Opracowanie składa się z trzech części:
- O Anunnakach i innych bogach (obecny)
- O Archontach i Saturnie
- Twoja wolność od karmy, grzechu i czci wobec innych
Temat poruszany w tym cyklu opracowań jest rozszerzeniem myśli z artykułu pt. „O bogach z Olimpu, narcyzmie i twojej mocy sprawczej”. Przybliżę tu bardziej namacalnie nie tylko te istoty, siły panowania, pewne ustalone przez „rady bogów” prawa i zasady, ale i pewną powtarzalną historię.
Anunnaki, Anunna lub Enunna znani są głównie z książek Zecharii Sitchina i jego interpretacji sumeryjskich tabliczek, mitów i opowieści. W tym opracowaniu skupimy się bardziej na pracach naukowców, ale zamieszczę również informacje Sitchina i Parksa, którzy reprezentują podobny styl tłumaczeń tabliczek i interpretacji, ale Parks jest bardziej ezoteryczny.

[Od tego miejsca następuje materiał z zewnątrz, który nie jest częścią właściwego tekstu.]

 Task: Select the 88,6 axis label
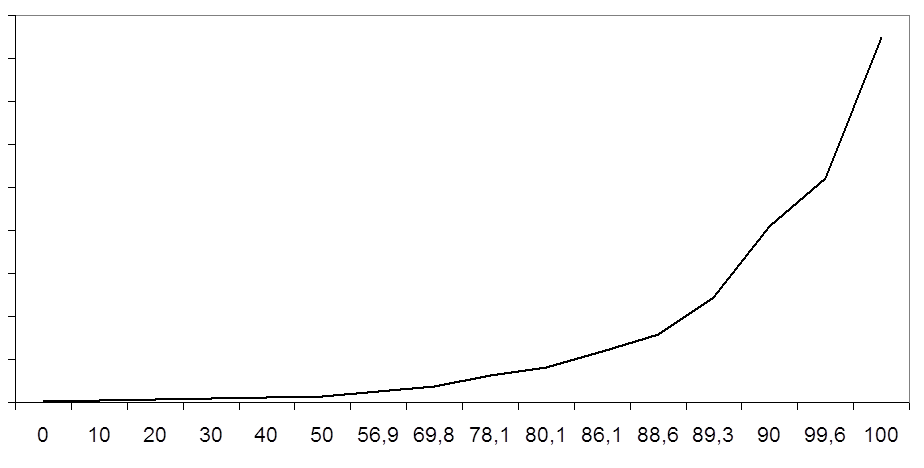tap(657, 435)
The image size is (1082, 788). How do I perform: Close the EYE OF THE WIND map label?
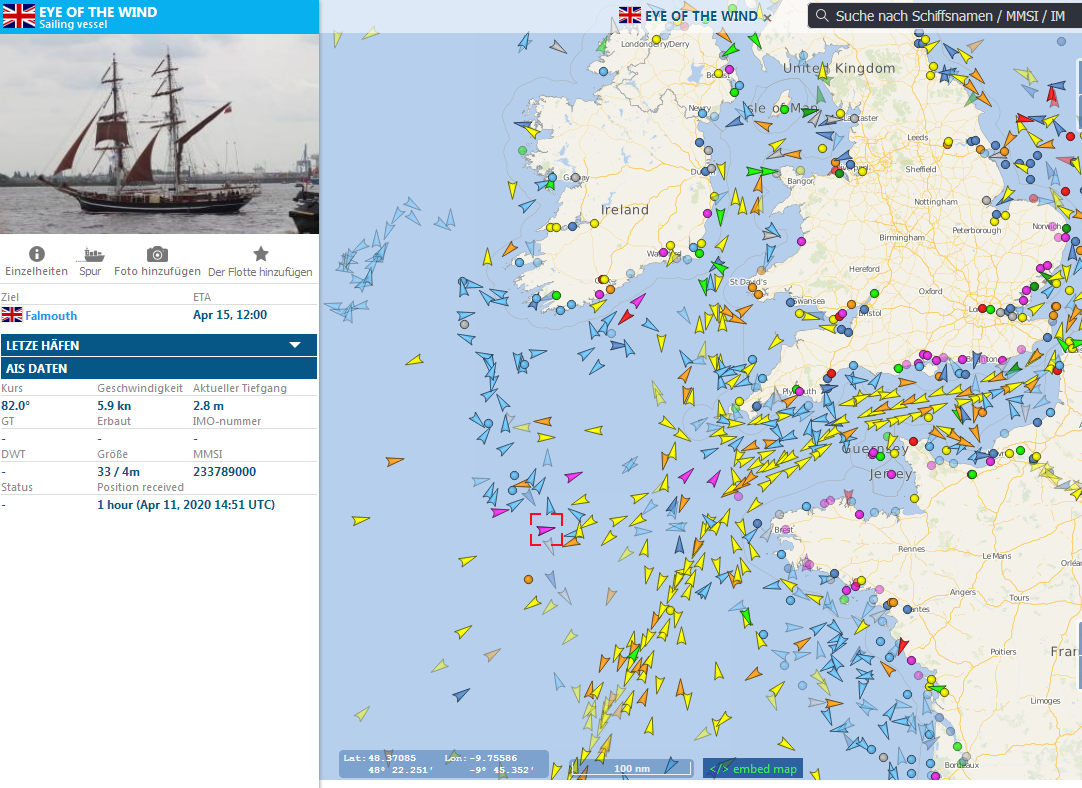(767, 17)
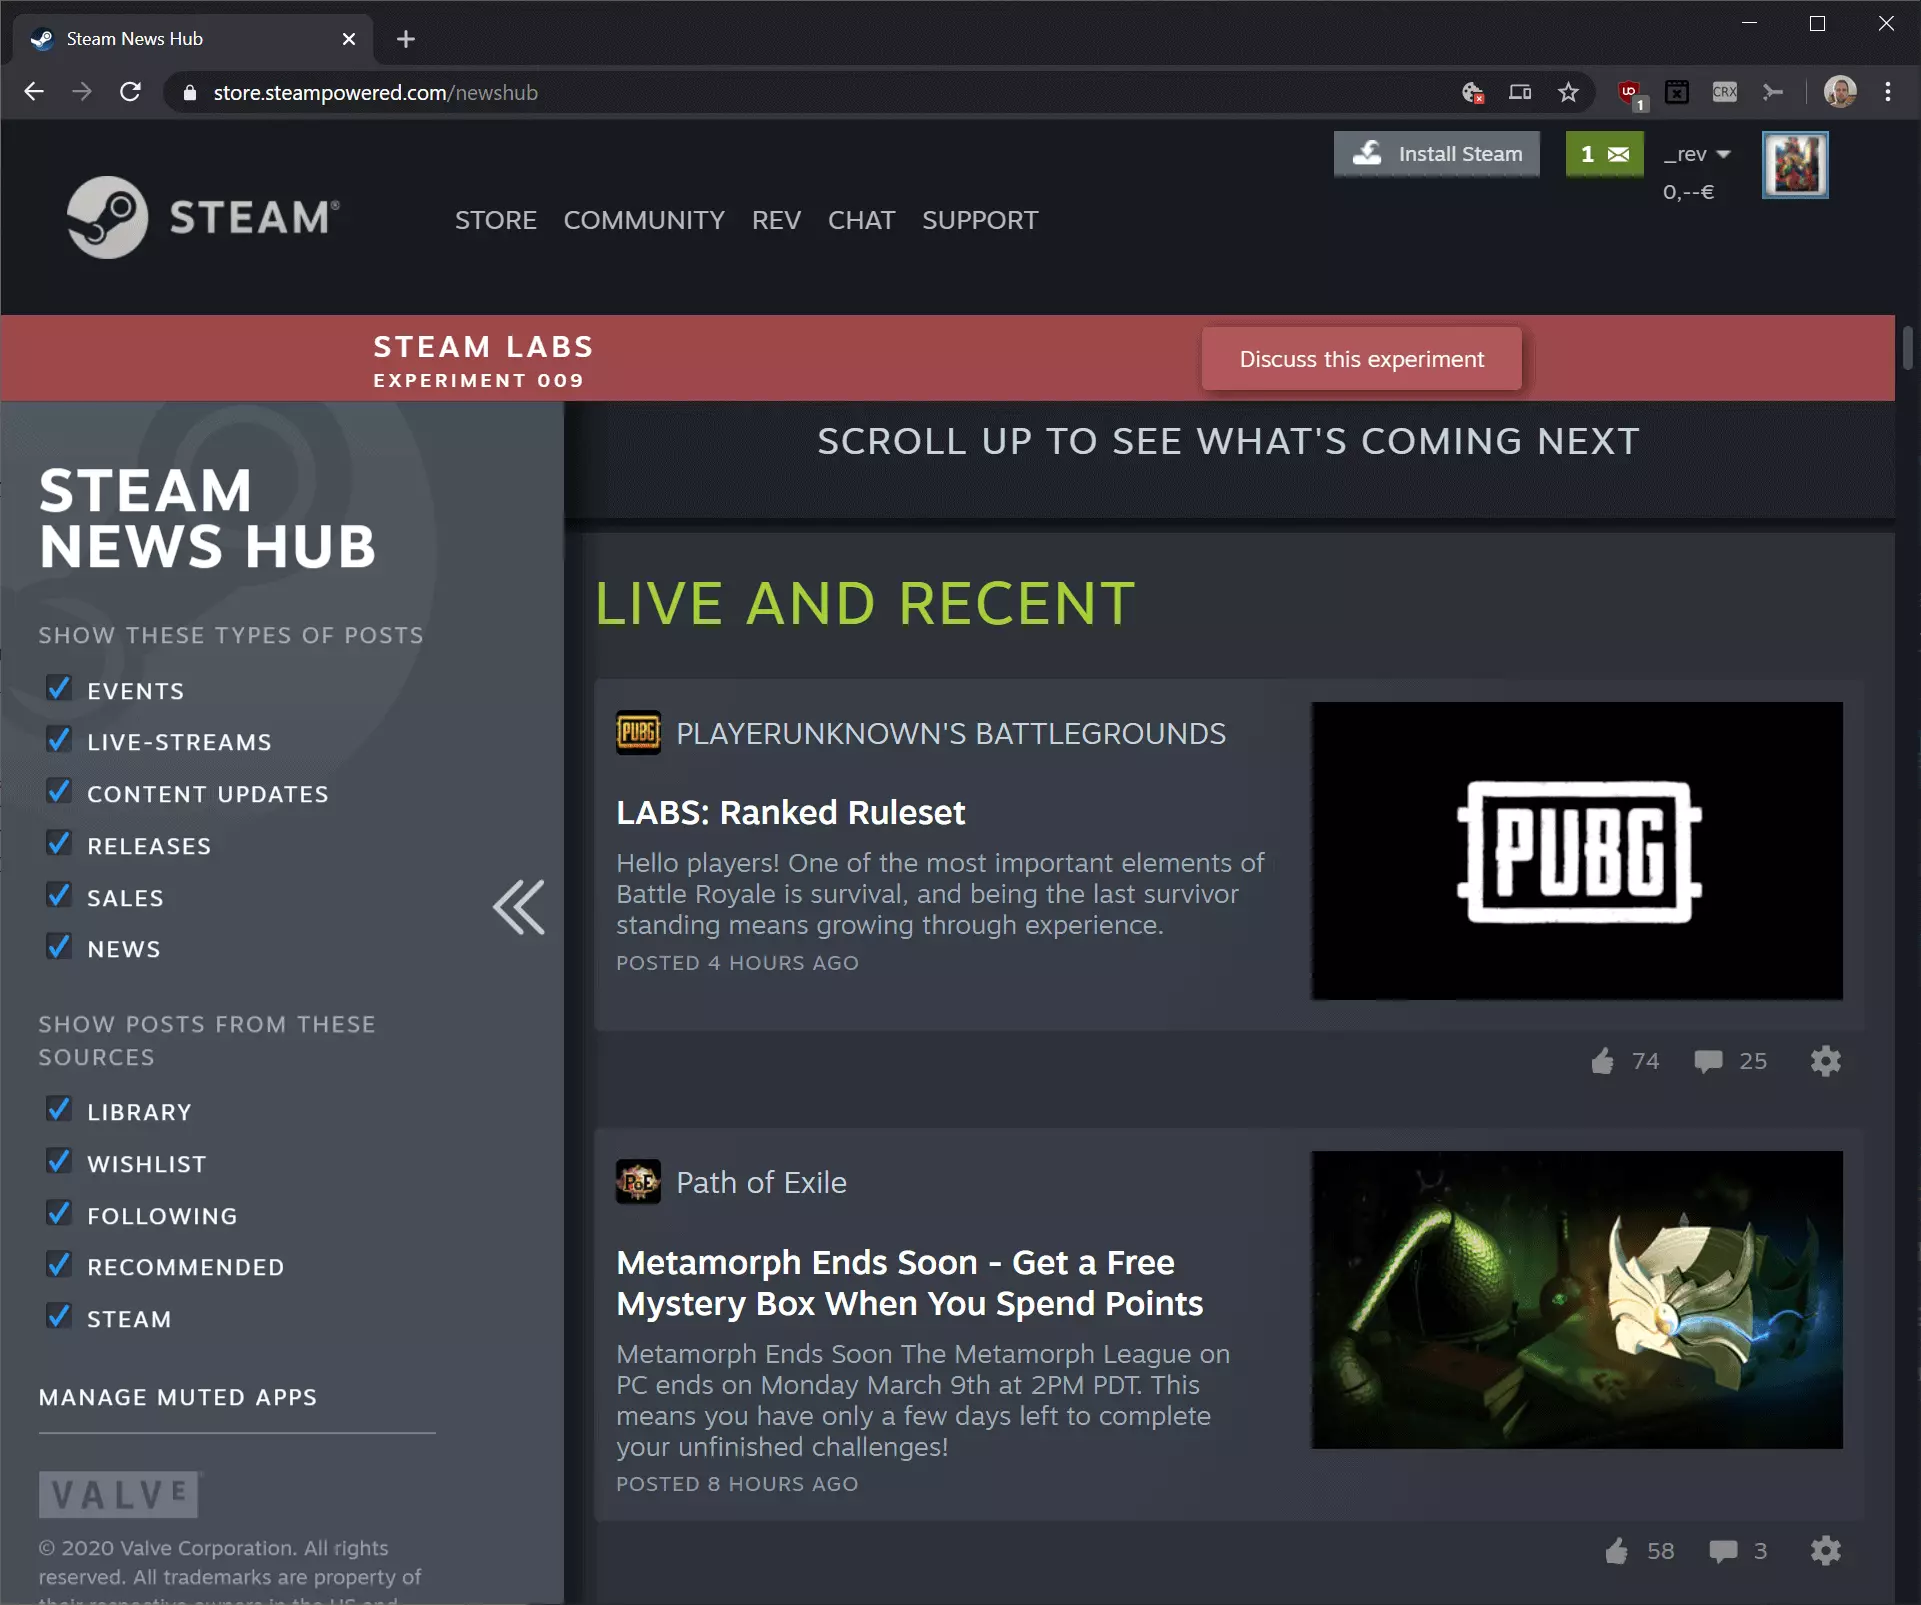Toggle the EVENTS checkbox off

(57, 688)
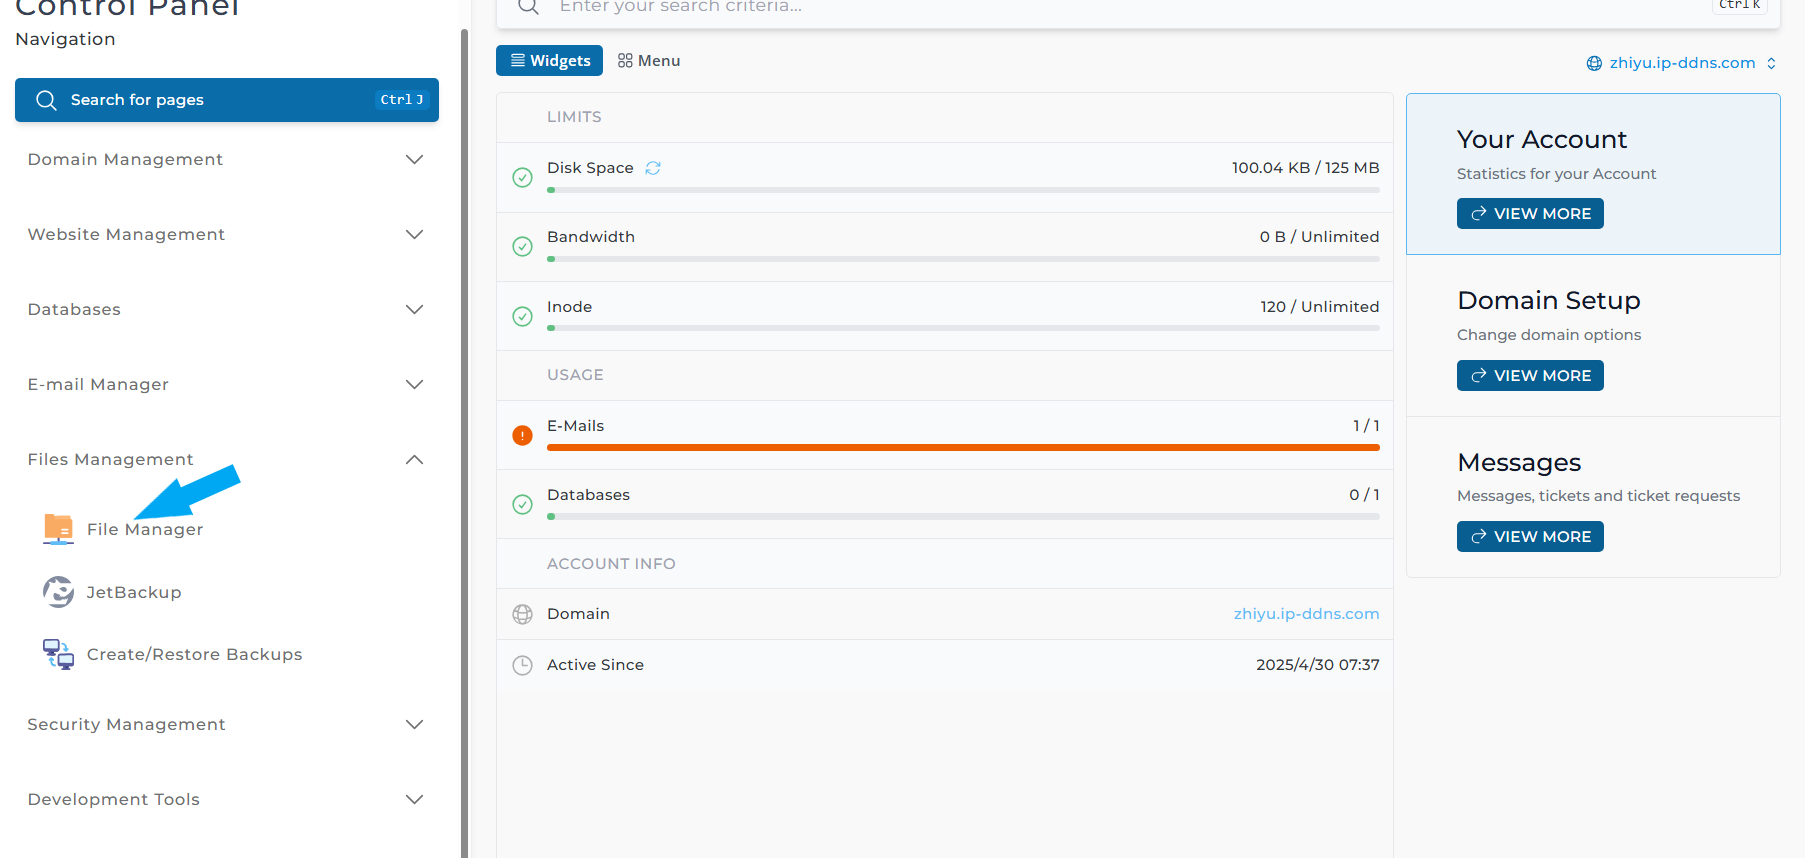Refresh disk space usage icon

click(x=653, y=168)
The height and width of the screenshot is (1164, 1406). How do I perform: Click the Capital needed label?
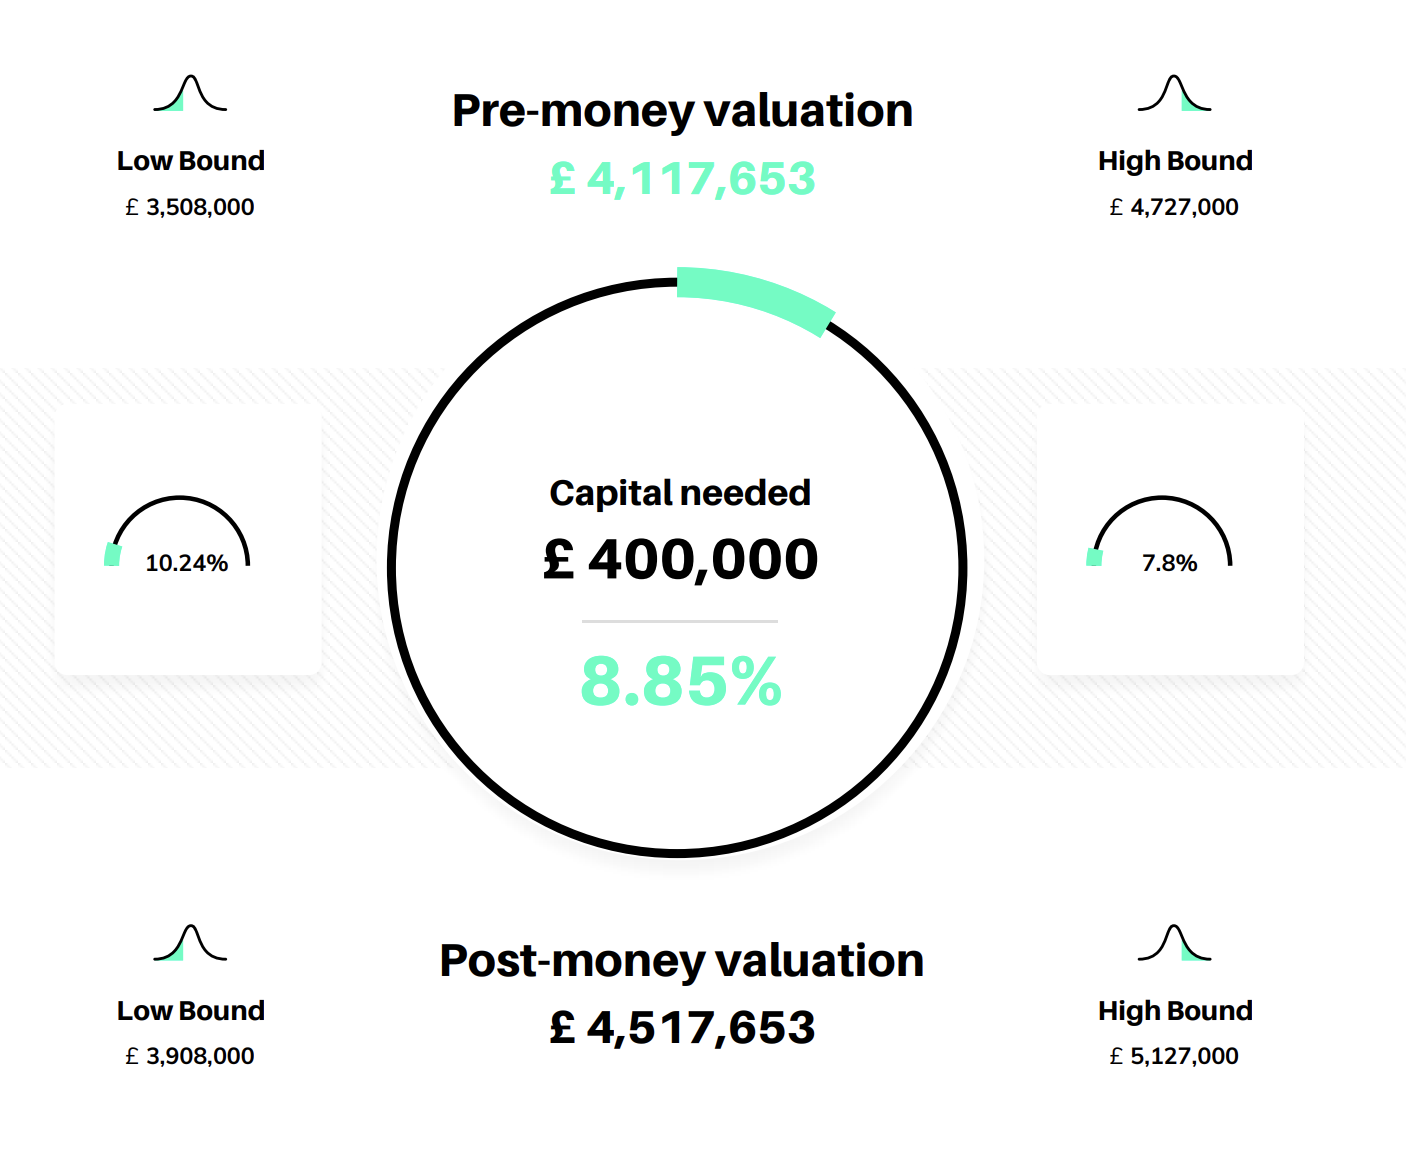coord(680,493)
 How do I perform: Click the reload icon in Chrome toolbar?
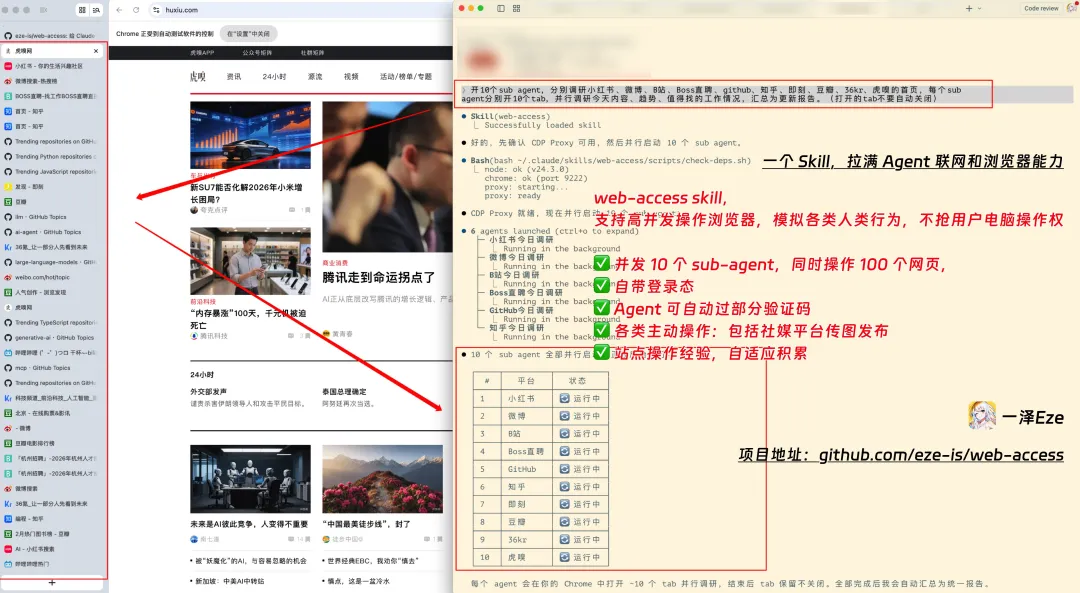point(136,9)
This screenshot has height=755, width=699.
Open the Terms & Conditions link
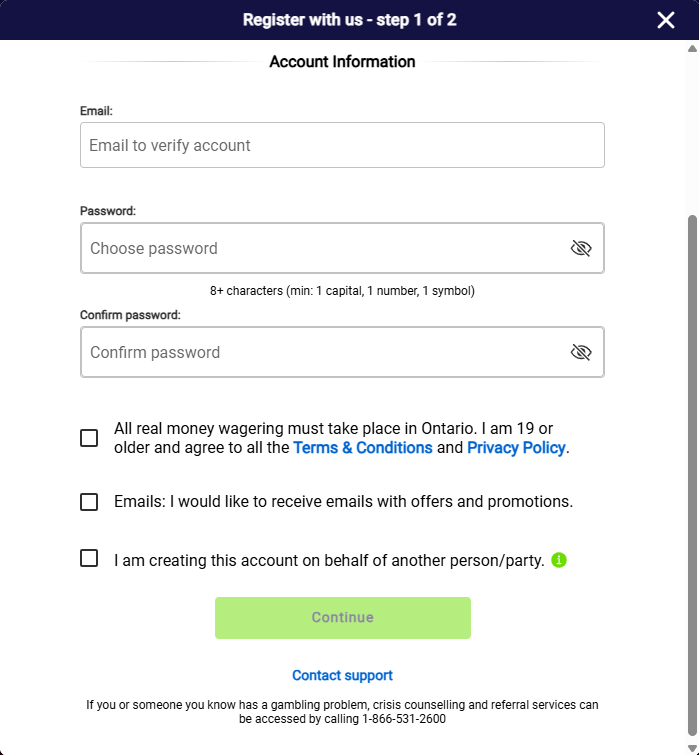(x=363, y=448)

W Sumerze bóg/bogini nazywany był DINGIR, „An” natomiast oznaczał niebo, ojca bogów, króla Anunnakich. Samuel Noah Kramer, uważany za najlepszego sumerologa, mówi, że grupa bóstw Anunnakich obejmowała siedmiu bogów/boginie, którzy wydawali wyrok. Byli to: An, Enlil, Enki, Ninhursag, Nanna, Utu i Inanna. Wiemy to z opowieści „Zejście Innany do świata podziemi” (Isztar wersja akadyjska). Anunnaki byli postrzegani jako istoty nieśmiertelne i pojawili się już kilkaset tysięcy lat temu. Istniały opowieści, które opisywały ich śmierć, ale nie przez choroby, starość, lecz przez zabójstwa z ręki innego boga. Anunnaki mieli w zwyczaju wchodzić ze sobą w sojusze, odwiedzali swoje miasta, mieli romanse między sobą, płodzili dzieci, które traktowano jako nowe pokolenia bogów, i rywalizowali o większe prawa, używając niszczycielskich broni.
Wiele dowiadujemy się na temat dwóch Anunnakich. Enki był bogiem wód, mądrości i stworzył człowieka. Enki miał dać ludziom sztukę i naukę. Różne oddzielne wykopaliska w Eirdu wykazały istnienie świątyni E-abzu poświęconej Enki już w 4500 r.p.n.e. Enlil był bogiem powietrza i wiatru, faktycznym przywódcom bogów. Według tabliczek żył w niebie (An) i rzadko zstępował na Ziemię. Ośrodkiem Enlila było miasto Nippur, tam też znajdował się ziggurat E-kur – „dom góra”. Jak wskazuje Jeremy Black i Anthony Green to tam bogowie spotykali się na tzw. zgromadzeniu bogów. Świątynia E-kur była uważana za linię cumówiczną nieba i ziemi.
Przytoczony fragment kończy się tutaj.